Flanker of a Flanker: review of Estee Lauder Modern Muse Le Rouge Gloss

Yesterday I met a dear publishing friend for lunch, and he surprised me with a bottle of perfume. We usually just talk books, but he knows that I write (or did write) about perfume. So, when a bottle of perfume landed in a gift bag at an event (that Mr. Lauder himself attended), I seemed to be the logical final destination for said gift.

Here’s where I admit what a snob I’ve become.

When my friend pulled it out and showed it to me while explaining the origin, I was, of course, grateful, but what ran through my mind was this:

Oh great. The flanker of a flanker of a stand-alone that wasn’t worth paying attention to. Probably a scrubber.

To say my hopes were measured would be a tremendous understatement. I tossed it in my bag and forgot about it for the next few hours. Later, when I got home, and before even opening the cellophane, I started with some research. What’s the blogosphere got to say about this, I wondered?

None of the reputable bloggers had given it any attention–no surprise there. With so many great houses and rockstar perfumers, this sort of thing doesn’t generally warrant the attention of the die-hard perfumista. Mass-market flankers have a reputation for being ignorable, and here was a flanker to a flanker. Not something to inspire much optimism. Fragrantica has an entry, with quite a few reviews, but those reviews are all over the place. People love it, people hate it. After reading my way through the feedback, I prepared myself for a sticky, screechy, chemical composition.

Slowly, cautiously (ever in fear of getting a scrubber on my skin), I began opening the box. Once the top was open, before the bottle was out, I could already smell it. It was projecting.

What’s this?!

Before I even sprayed the first test-blast on paper, I was taken aback at the smooth, jammy-rose sillage emanating from the ugly little box & bottle. Surely, this is a trick. Highly suspicious, I sprayed the pink/red juice on paper and waited. Waited for a synthetics-induced headache, the screechy-sweetness of a mass-market flanker, the plasticky approximation of living rose. I got none of those things.
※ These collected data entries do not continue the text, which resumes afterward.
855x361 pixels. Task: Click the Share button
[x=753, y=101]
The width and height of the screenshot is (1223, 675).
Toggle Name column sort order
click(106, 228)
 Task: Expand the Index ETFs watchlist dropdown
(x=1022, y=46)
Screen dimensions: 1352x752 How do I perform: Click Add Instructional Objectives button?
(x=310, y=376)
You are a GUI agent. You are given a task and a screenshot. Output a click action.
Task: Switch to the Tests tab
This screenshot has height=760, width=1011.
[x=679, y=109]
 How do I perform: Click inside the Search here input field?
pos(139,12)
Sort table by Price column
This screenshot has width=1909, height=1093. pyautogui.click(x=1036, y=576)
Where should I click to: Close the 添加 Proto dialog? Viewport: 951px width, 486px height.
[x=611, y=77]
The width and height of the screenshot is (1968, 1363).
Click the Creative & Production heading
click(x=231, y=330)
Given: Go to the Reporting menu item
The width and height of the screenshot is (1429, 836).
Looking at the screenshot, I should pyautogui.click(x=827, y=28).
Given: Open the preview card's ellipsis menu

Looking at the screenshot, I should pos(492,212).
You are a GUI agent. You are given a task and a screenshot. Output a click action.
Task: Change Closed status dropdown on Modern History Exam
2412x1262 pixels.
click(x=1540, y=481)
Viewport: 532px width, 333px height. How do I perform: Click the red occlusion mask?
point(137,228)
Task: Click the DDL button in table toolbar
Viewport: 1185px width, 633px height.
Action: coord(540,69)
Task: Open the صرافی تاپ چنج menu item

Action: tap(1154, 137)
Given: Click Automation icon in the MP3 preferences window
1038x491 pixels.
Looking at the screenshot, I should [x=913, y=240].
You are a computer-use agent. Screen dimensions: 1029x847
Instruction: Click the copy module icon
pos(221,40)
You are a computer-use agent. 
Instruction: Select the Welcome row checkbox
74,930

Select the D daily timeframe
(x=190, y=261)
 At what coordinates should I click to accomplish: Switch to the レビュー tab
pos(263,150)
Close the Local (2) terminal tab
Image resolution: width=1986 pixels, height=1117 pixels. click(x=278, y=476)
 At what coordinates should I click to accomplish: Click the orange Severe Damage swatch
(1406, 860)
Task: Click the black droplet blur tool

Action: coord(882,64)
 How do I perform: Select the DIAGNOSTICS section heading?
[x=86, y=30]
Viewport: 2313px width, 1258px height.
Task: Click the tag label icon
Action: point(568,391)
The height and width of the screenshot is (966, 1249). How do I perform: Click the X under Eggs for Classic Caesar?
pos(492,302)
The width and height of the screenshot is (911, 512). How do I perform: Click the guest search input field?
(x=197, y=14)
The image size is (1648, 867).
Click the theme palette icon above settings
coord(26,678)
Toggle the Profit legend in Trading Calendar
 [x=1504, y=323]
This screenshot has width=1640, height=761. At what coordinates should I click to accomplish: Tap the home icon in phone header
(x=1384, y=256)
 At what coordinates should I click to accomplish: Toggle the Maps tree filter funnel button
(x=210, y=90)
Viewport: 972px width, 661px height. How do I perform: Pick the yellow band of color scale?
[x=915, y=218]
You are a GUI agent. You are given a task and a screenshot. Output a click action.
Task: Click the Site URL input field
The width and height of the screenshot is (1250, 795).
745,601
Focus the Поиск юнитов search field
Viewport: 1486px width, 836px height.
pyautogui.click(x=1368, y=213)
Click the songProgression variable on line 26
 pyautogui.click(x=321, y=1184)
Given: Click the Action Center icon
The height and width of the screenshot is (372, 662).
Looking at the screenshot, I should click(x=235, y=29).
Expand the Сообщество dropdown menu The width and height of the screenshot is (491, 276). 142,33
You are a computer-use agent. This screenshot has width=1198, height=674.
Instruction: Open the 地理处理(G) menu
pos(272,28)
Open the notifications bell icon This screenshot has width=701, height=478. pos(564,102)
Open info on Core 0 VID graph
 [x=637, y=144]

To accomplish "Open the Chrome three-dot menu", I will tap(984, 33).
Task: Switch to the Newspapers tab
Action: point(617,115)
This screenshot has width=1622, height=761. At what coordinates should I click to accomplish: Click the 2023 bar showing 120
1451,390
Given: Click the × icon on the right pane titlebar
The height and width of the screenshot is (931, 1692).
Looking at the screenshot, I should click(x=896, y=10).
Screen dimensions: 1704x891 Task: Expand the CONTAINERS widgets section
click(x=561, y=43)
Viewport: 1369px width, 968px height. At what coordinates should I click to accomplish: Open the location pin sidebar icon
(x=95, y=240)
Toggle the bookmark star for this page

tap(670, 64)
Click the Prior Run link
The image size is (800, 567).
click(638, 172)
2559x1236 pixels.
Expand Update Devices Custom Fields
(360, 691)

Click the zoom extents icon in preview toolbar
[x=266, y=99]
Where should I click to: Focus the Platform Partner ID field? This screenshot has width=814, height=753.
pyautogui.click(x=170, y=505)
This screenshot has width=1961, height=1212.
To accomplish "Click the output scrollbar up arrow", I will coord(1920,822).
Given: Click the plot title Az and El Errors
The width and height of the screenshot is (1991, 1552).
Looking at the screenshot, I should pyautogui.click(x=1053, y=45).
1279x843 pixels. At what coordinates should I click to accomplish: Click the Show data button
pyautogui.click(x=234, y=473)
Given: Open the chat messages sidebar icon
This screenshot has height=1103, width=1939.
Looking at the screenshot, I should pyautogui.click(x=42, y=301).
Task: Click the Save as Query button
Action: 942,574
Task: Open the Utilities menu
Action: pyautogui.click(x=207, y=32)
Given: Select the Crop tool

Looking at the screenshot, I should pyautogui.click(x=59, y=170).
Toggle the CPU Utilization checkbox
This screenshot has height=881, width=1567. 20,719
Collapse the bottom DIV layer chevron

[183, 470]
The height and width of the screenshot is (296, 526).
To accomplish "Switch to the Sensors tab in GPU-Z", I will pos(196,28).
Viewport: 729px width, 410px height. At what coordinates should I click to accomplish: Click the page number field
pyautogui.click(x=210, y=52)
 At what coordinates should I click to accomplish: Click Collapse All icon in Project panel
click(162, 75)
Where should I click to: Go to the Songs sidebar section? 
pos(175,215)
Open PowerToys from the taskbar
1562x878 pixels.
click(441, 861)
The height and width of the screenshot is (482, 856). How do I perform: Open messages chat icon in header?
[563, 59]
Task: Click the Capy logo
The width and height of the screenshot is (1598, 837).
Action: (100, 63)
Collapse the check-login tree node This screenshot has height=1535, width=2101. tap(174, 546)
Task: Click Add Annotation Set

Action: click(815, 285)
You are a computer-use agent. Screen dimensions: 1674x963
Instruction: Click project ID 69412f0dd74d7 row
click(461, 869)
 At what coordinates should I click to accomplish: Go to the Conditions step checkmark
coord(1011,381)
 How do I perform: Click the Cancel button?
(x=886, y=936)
Le Rouge Gloss has a stupid name, an ugly bottle, and traces of a much more sophisticated heritage than EL Modern Muse. I ended up spraying it on my skin A WHOLE BUNCH over the course of the next several hours and into the evening, and from top notes to dry-down, Le Rouge Gloss is not only better than it ought to be, it’s damned good.

Seriously though–it’s damned good.

The most immediate and obvious reference is, for me, Romano Ricci’s Juliette Has a Gun Miss Charming, which I really, really liked, but not quite enough to pay the JHAG price for. The similarity is uncanny, and I wouldn’t be surprised if someone told me that it’s an actual, literal head-space capture knock-off of the niche scent. It’s really lovely.

LRG also bears kinship with two other great, nearly edible roses: L’Artisan’s Safran Troublant (just a nod) and more so Parfumerie Generale’s no. 13, Brulure de Rose, though I find the PG deeper, warmer, and even a tad sweeter. The PG also has more distinct stages of development, while LRG remains somewhat linear throughout its life on skin. Which is fine by me, because it smells fantastic.

If you love jammy-rose, I can’t recommend this stuff highly enough. It’s practically free on evilBay, and all the discounters have it, anywhere from $25-$50. Sillage is moderate and lasting power is about average for an EDP; I re-upped about every three hours because I knew I was going to write about it, so kept myself in a cloud for the entire afternoon/evening.

Listed Fragrance Notes: Black cherry, carrot seed, mandarin, rose centifolia, pink pepper, jasmine absolute, vinyl accord, styrax, saffron, labdanum, vanilla, patchouli.

It smells better than it ought to, and I’m totally under its spell; since it’s discontinued, I’ll be snagging a few backup bottles. If you’re a fan of the jammy-rose, I recommend you find it and give it a sniff–I’m confident you won’t regret it.